## begin
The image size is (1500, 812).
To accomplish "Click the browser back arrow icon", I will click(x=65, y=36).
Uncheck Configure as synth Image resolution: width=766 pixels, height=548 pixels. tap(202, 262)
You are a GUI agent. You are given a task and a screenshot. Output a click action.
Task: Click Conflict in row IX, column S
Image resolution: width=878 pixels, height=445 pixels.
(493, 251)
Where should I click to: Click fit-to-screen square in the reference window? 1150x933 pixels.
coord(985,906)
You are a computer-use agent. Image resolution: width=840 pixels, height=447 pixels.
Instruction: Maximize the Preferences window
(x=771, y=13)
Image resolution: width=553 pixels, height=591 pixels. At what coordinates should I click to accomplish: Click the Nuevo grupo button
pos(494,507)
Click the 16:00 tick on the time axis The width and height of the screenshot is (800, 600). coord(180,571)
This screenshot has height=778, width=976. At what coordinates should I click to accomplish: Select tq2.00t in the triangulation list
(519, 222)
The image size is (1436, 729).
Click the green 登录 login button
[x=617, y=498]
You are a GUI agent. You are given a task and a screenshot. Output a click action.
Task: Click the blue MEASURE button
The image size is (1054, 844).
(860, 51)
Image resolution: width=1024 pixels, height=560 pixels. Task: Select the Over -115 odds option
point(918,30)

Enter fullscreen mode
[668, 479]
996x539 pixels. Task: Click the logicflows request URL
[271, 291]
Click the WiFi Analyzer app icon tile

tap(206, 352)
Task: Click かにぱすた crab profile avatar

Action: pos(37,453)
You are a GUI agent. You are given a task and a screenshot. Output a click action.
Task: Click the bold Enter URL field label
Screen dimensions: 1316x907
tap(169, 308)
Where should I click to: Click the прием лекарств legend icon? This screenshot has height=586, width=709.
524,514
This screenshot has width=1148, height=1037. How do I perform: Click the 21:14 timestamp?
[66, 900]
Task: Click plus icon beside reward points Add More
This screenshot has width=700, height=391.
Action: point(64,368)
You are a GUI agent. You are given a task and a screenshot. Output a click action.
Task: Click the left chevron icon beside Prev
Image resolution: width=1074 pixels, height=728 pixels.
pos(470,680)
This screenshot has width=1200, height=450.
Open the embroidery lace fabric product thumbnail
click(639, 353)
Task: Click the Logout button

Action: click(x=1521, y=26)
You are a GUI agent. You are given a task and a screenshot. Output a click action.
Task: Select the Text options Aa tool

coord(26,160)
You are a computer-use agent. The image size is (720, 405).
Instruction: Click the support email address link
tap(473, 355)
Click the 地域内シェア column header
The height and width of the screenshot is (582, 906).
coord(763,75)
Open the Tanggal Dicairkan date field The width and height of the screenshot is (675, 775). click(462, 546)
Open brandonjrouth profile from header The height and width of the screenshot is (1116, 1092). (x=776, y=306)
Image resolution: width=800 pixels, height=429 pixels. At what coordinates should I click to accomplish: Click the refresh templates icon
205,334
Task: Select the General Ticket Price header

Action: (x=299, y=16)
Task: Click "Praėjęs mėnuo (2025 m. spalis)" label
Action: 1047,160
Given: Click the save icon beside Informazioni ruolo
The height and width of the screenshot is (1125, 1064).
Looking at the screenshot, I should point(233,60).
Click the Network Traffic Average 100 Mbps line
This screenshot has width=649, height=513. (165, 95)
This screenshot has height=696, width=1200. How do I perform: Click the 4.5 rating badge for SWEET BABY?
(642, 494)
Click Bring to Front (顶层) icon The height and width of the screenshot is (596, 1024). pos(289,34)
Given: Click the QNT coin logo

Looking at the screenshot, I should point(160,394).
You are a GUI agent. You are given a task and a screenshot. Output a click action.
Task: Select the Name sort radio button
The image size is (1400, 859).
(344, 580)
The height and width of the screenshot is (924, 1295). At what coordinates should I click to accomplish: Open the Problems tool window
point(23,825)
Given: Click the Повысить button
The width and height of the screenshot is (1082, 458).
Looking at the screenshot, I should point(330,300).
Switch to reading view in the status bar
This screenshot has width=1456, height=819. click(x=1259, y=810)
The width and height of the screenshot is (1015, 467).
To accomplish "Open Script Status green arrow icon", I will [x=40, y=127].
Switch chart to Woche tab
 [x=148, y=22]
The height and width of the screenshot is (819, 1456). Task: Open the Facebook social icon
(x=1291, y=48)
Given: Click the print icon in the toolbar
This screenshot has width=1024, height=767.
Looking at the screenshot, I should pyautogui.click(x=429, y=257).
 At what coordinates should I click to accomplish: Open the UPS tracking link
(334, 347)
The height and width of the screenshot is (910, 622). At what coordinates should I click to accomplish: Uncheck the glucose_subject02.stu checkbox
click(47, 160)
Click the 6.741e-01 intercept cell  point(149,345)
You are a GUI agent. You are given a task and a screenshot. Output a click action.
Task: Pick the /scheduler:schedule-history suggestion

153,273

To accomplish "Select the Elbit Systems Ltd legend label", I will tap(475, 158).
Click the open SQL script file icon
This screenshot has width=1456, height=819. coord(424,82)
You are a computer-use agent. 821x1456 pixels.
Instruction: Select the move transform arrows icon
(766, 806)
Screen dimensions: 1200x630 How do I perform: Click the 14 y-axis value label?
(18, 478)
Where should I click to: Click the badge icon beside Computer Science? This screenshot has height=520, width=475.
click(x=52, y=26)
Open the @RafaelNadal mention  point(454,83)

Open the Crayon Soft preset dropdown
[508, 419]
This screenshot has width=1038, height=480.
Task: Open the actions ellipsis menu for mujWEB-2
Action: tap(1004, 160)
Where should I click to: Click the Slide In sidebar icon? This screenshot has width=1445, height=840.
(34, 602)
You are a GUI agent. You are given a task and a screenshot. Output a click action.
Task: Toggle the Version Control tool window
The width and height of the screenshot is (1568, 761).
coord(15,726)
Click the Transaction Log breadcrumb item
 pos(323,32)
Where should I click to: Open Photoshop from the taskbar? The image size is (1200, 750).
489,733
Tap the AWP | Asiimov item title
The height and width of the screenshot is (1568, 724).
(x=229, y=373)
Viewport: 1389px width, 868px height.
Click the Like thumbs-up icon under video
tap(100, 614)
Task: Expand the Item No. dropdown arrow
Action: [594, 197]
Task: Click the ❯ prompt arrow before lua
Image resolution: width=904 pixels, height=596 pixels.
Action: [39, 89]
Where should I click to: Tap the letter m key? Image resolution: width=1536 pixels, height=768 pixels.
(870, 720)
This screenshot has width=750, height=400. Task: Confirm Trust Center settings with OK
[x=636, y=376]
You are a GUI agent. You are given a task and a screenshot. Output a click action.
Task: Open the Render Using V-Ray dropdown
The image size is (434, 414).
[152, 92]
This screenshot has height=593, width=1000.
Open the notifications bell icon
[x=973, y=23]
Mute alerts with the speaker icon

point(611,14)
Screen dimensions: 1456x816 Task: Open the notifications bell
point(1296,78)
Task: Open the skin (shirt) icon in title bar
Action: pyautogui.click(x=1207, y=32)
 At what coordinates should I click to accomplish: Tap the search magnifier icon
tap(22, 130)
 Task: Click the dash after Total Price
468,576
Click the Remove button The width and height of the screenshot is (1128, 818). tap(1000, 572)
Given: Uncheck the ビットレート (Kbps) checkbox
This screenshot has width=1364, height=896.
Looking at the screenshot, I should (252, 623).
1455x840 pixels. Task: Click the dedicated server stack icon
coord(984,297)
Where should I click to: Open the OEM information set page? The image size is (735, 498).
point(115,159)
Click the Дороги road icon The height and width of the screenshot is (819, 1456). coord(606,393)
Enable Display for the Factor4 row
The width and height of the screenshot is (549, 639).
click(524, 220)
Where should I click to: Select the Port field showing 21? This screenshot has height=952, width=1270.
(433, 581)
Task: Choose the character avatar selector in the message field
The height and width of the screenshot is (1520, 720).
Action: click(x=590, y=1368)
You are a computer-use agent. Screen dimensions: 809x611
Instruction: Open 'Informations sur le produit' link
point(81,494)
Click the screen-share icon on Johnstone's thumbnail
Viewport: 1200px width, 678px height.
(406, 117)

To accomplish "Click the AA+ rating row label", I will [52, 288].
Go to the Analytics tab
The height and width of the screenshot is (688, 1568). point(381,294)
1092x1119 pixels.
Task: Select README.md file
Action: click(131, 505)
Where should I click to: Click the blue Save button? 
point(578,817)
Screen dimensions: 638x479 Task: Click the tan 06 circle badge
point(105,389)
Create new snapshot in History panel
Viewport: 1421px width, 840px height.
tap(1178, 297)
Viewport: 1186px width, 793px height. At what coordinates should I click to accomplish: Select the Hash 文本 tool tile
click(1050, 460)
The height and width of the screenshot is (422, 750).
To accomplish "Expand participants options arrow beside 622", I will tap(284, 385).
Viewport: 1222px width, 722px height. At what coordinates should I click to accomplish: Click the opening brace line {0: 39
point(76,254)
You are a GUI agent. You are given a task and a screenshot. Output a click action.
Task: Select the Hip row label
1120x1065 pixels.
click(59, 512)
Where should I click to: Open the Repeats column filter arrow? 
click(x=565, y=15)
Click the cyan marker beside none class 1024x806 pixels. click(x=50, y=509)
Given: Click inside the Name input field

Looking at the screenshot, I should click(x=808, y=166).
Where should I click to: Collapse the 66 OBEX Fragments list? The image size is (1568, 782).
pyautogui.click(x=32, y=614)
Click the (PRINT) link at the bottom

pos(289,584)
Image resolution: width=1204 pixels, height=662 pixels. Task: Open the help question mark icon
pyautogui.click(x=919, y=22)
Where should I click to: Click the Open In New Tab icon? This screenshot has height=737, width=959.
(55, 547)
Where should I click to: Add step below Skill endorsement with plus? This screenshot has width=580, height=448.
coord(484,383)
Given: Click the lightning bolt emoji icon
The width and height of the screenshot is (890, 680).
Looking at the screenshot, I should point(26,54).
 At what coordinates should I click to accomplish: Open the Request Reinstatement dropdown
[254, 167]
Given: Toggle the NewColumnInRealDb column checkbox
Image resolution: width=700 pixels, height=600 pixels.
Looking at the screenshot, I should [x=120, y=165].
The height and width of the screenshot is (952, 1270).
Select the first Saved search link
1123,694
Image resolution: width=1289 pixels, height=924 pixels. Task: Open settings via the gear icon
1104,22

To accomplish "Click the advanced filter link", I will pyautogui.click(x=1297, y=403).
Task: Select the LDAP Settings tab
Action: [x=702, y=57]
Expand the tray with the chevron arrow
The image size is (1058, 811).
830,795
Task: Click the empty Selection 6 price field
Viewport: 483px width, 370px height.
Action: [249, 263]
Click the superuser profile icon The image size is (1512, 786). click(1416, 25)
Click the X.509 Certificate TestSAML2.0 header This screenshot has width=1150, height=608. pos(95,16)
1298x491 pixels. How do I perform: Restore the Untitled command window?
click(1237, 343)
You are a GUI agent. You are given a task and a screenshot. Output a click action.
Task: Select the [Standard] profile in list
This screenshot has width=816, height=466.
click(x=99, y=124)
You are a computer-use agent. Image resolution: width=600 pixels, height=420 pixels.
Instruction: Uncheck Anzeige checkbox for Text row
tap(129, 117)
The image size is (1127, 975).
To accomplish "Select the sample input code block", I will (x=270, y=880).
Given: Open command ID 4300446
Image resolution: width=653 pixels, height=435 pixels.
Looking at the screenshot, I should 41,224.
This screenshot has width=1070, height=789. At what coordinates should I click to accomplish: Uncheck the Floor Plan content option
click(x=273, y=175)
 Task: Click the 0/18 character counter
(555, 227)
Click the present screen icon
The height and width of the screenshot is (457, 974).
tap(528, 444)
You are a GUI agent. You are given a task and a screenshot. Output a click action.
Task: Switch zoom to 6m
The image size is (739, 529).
## end
Short task: Render the stretch from the line containing "Click the present screen icon" through the end of the entries as a Markdown table. Use the columns Row and Text, where Row holds a running number and Text holds the line, and omit any blank lines.

Worked solution:
| Row | Text |
|---|---|
| 1 | Click the present screen icon |
| 2 | The height and width of the screenshot is (457, 974). |
| 3 | tap(528, 444) |
| 4 | You are a GUI agent. You are given a task and a screenshot. Output a click action. |
| 5 | Task: Switch zoom to 6m |
| 6 | The image size is (739, 529). |